Extracted material
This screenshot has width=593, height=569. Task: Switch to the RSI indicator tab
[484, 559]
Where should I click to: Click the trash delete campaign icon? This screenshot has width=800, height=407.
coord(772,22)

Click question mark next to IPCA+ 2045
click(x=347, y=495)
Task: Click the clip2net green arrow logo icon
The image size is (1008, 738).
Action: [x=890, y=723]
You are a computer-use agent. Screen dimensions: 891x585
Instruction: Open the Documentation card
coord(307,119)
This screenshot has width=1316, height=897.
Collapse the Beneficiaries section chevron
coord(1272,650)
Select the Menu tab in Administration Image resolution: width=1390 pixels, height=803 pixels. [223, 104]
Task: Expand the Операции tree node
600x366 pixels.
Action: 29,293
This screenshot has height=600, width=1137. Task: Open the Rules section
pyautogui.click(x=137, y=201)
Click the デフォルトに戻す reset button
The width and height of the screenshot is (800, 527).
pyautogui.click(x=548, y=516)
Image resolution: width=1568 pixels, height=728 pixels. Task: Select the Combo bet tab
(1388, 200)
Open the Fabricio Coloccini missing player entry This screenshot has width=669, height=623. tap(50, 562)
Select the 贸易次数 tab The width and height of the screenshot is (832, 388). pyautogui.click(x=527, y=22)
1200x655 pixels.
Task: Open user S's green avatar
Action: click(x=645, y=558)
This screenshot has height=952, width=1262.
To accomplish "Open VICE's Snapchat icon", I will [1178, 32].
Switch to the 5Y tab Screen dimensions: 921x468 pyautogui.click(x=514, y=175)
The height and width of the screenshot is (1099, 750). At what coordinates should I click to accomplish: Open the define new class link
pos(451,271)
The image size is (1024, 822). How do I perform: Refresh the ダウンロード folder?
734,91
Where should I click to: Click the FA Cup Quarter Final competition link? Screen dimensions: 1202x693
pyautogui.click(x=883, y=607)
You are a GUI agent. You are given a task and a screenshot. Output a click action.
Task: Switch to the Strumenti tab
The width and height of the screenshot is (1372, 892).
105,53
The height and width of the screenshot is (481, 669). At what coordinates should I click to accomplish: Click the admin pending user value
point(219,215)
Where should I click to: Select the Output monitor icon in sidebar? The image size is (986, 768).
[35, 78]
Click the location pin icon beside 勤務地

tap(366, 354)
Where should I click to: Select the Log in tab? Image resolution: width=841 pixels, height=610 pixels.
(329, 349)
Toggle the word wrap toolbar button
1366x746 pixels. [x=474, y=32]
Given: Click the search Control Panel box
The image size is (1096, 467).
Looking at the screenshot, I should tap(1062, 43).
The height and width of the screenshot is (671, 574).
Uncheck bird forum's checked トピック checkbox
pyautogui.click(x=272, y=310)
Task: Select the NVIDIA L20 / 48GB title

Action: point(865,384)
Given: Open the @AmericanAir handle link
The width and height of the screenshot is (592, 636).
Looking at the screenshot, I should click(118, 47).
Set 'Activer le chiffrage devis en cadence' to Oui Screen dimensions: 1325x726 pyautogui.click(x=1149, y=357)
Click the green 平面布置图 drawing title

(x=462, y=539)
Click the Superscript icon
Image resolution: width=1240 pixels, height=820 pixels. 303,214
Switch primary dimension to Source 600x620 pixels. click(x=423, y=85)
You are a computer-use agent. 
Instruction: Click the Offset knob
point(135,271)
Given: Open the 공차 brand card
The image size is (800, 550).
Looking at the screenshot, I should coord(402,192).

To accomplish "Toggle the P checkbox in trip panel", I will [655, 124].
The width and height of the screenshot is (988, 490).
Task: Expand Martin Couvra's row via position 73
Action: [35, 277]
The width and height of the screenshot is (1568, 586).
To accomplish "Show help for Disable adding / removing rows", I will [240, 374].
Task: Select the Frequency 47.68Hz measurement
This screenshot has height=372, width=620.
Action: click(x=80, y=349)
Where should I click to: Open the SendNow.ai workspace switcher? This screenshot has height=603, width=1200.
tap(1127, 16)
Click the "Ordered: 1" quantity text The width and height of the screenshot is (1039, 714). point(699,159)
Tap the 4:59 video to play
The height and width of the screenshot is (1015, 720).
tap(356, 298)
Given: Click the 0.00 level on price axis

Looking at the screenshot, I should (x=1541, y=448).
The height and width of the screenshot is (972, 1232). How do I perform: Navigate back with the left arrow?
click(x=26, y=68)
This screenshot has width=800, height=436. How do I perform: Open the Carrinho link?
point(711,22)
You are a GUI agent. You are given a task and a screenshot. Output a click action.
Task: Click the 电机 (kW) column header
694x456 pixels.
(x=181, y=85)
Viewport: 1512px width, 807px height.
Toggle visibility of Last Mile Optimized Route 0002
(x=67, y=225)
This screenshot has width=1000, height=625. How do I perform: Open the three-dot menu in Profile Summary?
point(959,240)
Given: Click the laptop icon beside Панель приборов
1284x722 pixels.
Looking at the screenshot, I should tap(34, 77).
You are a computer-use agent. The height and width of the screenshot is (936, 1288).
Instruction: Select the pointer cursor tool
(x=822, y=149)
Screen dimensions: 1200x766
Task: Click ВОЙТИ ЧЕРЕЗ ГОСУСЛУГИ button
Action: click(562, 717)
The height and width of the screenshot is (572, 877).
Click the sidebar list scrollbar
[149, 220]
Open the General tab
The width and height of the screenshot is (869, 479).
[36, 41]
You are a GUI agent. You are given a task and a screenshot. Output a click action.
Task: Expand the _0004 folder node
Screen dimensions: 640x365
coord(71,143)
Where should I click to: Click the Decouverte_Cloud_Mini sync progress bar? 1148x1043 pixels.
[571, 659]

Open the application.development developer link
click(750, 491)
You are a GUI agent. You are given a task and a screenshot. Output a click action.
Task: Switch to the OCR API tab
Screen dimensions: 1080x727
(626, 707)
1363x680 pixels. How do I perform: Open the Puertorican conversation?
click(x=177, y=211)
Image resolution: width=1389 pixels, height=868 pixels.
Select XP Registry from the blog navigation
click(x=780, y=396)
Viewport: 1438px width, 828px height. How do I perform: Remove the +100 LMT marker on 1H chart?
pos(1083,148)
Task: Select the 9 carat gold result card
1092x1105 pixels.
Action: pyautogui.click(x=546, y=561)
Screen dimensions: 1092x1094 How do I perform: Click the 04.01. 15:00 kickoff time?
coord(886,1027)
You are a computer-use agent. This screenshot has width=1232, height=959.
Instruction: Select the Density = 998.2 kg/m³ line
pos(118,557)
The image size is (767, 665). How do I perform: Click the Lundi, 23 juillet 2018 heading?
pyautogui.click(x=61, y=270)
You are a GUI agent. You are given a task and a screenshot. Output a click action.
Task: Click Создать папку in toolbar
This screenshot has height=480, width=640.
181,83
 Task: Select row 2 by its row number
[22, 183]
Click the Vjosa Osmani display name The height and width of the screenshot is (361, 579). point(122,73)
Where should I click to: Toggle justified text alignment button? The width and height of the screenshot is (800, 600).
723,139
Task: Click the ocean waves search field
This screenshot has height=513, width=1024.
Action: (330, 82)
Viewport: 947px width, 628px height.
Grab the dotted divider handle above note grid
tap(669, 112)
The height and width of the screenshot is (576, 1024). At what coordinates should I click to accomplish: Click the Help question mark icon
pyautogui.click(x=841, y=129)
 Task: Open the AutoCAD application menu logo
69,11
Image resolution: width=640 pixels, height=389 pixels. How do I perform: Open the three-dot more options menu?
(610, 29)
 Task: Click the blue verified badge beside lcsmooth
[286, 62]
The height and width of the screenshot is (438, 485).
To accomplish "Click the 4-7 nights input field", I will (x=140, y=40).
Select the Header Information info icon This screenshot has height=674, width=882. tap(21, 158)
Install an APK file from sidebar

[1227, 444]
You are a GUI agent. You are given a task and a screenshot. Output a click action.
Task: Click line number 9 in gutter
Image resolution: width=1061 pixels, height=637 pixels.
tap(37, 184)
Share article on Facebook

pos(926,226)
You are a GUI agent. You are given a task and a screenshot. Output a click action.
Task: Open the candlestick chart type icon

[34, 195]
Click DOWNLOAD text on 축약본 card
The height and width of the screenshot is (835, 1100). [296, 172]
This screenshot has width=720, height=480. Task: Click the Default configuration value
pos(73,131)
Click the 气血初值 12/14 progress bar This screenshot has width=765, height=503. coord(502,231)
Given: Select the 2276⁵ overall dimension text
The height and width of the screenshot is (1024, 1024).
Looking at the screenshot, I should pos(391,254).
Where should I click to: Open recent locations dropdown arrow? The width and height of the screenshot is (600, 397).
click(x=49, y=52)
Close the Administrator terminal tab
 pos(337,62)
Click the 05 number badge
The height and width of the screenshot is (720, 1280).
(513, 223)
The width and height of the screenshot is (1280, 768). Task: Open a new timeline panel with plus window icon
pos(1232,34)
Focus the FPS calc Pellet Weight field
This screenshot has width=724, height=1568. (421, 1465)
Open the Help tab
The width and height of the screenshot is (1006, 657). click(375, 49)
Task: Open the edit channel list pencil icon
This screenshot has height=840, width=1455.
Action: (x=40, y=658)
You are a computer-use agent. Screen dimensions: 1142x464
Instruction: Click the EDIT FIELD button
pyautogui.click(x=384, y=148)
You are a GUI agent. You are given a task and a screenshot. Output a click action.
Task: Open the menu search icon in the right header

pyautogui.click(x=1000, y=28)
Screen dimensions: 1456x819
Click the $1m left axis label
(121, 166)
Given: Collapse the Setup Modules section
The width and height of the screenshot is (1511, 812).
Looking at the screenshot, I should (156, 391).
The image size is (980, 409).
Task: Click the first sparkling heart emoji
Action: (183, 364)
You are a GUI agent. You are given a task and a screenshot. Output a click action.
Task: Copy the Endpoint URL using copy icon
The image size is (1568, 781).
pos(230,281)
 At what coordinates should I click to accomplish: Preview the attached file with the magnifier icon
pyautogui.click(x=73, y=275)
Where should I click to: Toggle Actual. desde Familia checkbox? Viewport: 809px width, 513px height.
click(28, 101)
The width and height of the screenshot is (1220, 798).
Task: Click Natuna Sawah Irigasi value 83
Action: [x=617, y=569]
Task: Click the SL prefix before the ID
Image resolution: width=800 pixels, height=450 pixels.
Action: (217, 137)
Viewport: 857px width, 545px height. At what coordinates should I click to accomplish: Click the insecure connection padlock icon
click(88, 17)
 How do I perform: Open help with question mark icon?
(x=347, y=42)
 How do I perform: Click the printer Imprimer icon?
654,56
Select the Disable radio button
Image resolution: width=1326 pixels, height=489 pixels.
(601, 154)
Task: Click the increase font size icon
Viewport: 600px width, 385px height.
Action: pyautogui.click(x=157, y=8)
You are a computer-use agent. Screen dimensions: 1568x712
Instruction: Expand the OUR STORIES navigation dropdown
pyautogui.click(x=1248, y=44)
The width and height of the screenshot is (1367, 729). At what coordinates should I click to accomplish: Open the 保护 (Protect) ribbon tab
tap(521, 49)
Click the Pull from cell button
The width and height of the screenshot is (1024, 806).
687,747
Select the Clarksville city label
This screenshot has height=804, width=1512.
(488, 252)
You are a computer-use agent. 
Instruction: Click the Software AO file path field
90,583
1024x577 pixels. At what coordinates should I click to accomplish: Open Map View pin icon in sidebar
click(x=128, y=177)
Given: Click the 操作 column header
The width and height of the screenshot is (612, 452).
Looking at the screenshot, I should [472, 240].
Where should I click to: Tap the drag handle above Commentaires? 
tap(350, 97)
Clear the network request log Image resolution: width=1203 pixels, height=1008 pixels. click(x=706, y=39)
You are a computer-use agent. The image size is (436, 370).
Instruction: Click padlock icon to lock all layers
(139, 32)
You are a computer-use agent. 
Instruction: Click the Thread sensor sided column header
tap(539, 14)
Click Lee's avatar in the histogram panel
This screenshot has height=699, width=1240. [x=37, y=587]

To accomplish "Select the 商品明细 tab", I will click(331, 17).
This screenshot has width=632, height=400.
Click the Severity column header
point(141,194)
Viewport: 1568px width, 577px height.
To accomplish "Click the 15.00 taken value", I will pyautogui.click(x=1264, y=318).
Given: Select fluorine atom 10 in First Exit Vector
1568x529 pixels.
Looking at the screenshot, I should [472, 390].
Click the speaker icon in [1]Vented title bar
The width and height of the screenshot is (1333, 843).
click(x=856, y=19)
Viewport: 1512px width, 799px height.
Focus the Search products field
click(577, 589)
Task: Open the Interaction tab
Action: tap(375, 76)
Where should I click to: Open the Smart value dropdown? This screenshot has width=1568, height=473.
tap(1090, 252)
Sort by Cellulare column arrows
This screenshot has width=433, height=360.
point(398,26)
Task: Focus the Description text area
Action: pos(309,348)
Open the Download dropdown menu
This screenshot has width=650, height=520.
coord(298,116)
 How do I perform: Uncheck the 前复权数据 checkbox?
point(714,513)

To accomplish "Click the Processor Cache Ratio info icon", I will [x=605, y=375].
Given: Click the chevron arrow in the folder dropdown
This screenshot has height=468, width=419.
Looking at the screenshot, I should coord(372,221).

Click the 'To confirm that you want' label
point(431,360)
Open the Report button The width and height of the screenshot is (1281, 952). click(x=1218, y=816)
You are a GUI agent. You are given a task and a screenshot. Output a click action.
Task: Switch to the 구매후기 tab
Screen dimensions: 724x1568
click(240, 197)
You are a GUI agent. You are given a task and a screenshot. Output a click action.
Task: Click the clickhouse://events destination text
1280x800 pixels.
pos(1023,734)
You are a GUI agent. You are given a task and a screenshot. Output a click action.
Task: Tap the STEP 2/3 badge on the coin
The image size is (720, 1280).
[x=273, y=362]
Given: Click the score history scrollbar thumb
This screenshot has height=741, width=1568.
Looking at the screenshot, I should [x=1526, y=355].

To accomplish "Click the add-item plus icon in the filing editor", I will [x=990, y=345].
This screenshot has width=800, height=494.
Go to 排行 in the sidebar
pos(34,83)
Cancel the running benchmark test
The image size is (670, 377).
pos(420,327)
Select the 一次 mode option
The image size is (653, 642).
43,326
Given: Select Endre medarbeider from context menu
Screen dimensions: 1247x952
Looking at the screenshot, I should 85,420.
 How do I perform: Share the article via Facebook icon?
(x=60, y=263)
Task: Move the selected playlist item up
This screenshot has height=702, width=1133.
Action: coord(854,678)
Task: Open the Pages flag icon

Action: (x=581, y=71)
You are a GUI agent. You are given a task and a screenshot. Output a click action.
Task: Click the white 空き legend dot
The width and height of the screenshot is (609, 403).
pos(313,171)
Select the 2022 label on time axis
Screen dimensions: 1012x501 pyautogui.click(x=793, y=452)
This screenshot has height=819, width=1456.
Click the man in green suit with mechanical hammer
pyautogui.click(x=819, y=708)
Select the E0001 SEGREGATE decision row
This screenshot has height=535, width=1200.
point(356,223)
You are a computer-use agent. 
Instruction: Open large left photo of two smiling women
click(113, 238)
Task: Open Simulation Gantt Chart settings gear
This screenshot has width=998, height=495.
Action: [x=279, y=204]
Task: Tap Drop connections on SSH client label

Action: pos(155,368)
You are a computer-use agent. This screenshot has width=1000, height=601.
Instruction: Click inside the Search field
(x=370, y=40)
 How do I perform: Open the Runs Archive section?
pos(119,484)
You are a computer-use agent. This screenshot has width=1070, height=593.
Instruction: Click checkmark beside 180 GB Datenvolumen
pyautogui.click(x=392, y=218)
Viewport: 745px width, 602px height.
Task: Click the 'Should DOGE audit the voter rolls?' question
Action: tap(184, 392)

About this exercise
Repeat the data word for word, starting at its first line and stopping after the line that contains "Task: Expand the Операции tree node".

Exercise answer
This screenshot has width=593, height=569. Task: Switch to the RSI indicator tab
[484, 559]
Where should I click to: Click the trash delete campaign icon? This screenshot has width=800, height=407.
coord(772,22)

Click question mark next to IPCA+ 2045
click(x=347, y=495)
Task: Click the clip2net green arrow logo icon
The image size is (1008, 738).
Action: [x=890, y=723]
You are a computer-use agent. Screen dimensions: 891x585
Instruction: Open the Documentation card
coord(307,119)
This screenshot has width=1316, height=897.
Collapse the Beneficiaries section chevron
coord(1272,650)
Select the Menu tab in Administration Image resolution: width=1390 pixels, height=803 pixels. [223, 104]
Task: Expand the Операции tree node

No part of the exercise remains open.